In between bites, I told Nick about my unsuccessful morning trying to get information from the businesses Flo touted on air. “Nobody will tell me anything,” I lamented. “Even when I showed my badge and gun. Am I losing my edge?”

“Nah,” Nick said. “People just play dumb. Of course some of them don’t have to play too hard.”

He had that right. I swallowed a bite of rice. “You think Flo’s giving these businesses air time in return for services and food? That she’s got some type of off-the-books quid pro quo going on?” Or, in the case of the hair salon, curl pro quo?

“It wouldn’t surprise me.” He gave me a pointed look. “Now all you have to do is prove it.”

Easier said than done.

Having polished off my egg roll and my portion of the Buddha’s delight, I tossed my trash into my wastebasket and pulled a fortune cookie from the bag, tossing the second cookie to Nick. Of course the softball MVP snatched it easily from the air, despite my off-aim throw. I removed the clear crinkly wrap and snapped my crunchy cookie in two, stuffing the empty half into my mouth. As I chewed—crunch-crunch-crunch—I pulled the white slip of paper from the other half of the cookie and read it.

The empty vessel makes the loudest sound.

Huh. I swallowed the cookie and read it aloud to Nick. “What do you think it means?”

“Heck if I know. It makes me picture some hillbilly blowing into a jug to make music.”

I doubted a jug band was what the fortune cookie manufacturer had in mind, but I supposed these cryptic fortunes were subject to all kinds of interpretation. “What’s yours say?”

He looked up from the slip in his fingers. “And they lived happily ever after.”

“That’s not a fortune,” I said. “That’s the ending to a fairy tale.”

“Maybe,” he said, a grin playing about his lips. “And maybe I’m your Prince Charming.”

“I don’t want a Prince Charming,” I said. “He didn’t earn his position; he was born into it. Anyone can do that. I’d rather have a man of action, one who’d earned his place in the world. You know, a knight in shining armor.”

Nick gathered up his things and tossed them in the trash can, too.

“Back to work?” I asked.

“Nope,” he said, his face bearing a full-on grin now. “Off to see a blacksmith for a metal suit.”

Aw. Sweet, huh? “Forget the metal suit for now,” I said. “Put on your workout gear and come with me to an MMA class tonight. I found a place that offers a free introductory class and signed us up.”

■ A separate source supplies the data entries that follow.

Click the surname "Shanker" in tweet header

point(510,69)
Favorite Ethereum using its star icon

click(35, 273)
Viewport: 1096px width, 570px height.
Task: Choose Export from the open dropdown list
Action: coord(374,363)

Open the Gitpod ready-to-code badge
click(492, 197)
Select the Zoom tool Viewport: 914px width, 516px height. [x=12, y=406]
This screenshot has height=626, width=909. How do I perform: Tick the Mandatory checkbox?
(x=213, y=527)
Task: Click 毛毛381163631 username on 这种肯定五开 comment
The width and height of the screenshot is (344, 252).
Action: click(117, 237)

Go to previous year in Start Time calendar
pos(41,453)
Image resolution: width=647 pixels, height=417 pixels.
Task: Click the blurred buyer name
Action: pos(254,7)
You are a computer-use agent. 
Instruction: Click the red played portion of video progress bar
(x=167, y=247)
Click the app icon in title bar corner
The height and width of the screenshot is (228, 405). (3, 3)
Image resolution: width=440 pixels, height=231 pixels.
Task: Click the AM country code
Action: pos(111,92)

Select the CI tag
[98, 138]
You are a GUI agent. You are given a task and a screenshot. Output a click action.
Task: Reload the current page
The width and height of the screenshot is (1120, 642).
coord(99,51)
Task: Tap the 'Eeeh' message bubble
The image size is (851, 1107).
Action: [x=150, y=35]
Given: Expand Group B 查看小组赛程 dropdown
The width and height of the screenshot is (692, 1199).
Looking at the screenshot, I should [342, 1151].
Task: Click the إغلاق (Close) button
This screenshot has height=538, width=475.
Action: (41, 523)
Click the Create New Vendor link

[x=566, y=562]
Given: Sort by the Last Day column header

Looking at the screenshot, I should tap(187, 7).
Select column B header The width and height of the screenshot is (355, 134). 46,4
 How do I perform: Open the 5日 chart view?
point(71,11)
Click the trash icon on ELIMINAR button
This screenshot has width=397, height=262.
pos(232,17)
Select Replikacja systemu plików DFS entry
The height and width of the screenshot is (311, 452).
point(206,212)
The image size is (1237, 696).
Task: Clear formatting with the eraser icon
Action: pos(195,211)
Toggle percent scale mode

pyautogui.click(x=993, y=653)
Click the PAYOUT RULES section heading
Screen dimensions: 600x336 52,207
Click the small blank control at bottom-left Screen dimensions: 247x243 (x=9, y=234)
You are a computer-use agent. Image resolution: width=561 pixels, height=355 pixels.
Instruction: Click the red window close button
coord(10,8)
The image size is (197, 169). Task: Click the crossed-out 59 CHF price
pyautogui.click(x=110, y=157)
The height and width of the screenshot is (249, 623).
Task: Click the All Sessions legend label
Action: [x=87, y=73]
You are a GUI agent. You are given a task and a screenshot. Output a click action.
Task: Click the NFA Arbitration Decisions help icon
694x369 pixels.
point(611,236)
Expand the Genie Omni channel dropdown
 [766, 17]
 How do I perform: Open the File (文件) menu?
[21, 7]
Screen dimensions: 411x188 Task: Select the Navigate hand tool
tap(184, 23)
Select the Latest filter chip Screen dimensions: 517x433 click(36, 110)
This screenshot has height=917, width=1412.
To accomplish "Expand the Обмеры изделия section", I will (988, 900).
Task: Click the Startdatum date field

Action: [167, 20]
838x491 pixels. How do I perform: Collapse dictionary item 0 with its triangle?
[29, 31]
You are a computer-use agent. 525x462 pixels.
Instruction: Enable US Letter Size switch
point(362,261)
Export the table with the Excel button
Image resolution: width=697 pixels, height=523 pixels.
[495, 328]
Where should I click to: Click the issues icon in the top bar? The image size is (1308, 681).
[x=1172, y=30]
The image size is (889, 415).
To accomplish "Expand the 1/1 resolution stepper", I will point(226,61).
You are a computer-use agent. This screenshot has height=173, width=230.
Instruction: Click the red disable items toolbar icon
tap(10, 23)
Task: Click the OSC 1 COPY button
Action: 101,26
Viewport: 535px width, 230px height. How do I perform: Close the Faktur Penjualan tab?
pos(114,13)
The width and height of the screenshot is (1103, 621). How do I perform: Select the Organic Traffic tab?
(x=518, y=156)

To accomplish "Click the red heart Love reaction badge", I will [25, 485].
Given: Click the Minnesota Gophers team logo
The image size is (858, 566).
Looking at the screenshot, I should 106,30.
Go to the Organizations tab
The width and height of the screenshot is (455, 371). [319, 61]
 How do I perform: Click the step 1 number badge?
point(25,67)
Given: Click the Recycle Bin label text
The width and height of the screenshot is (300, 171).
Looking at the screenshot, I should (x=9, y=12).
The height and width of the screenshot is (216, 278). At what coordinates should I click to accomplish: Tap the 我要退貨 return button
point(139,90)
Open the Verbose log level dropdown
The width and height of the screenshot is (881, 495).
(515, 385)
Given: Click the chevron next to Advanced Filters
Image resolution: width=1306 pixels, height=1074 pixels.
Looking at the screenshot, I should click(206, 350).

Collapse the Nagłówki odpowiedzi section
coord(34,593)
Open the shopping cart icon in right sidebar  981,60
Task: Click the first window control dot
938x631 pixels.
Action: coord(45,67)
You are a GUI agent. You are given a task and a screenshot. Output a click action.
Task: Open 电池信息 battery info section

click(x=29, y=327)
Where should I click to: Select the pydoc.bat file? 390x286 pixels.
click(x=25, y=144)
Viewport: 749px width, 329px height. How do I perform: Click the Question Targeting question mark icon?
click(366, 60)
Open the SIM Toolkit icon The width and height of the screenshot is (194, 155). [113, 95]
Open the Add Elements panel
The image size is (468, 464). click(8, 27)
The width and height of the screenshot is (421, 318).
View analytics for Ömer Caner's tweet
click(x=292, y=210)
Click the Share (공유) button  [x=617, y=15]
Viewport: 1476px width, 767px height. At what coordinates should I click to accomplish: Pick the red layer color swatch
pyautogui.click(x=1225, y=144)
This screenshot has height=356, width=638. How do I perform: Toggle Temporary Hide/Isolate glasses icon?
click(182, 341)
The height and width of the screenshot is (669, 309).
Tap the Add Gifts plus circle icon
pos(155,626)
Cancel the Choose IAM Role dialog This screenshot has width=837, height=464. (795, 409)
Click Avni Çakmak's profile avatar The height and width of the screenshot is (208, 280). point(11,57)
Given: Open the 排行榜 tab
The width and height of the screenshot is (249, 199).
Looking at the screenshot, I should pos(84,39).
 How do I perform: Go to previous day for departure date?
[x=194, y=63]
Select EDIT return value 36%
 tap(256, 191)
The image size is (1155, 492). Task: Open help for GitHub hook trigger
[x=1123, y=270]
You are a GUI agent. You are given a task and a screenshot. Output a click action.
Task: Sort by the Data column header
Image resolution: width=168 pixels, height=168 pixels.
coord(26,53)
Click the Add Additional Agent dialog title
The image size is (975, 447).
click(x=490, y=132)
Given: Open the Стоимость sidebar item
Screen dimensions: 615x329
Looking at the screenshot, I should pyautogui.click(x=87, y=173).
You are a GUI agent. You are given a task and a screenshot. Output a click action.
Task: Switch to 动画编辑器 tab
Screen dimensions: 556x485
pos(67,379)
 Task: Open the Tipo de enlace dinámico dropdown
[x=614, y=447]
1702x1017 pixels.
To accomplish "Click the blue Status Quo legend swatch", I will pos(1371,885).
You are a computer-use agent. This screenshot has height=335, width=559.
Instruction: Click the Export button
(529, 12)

Given my small stature, my targets often underestimated me and rarely gave up without a fight. Tonight’s class could come in handy in case I tracked Jack Smirnoff down, history repeated itself, and the two of us ended up going head-to-head. While I was a sure shot with my gun, I knew I’d be up shit creek if I fired on an unarmed person, even if that unarmed person was a black belt. I’d faced one excessive force charge already, and I wasn’t about to go through that ordeal again. Of course I knew one class wouldn’t be sufficient for me to best a black belt. But maybe they’d at least teach some evasive maneuvers that could keep me from totally getting my ass kicked.

“Sounds fun.” A grin played about Nick’s lips. “I hope you and I get a chance to spar.”

I narrowed my eyes at him. “I’d kick your butt.”

He crossed his arms over his chest. “I’d like to see you try.”

Lu flitted past in the hall, shaking a finger as she went. “I told you two no flirting on the job!”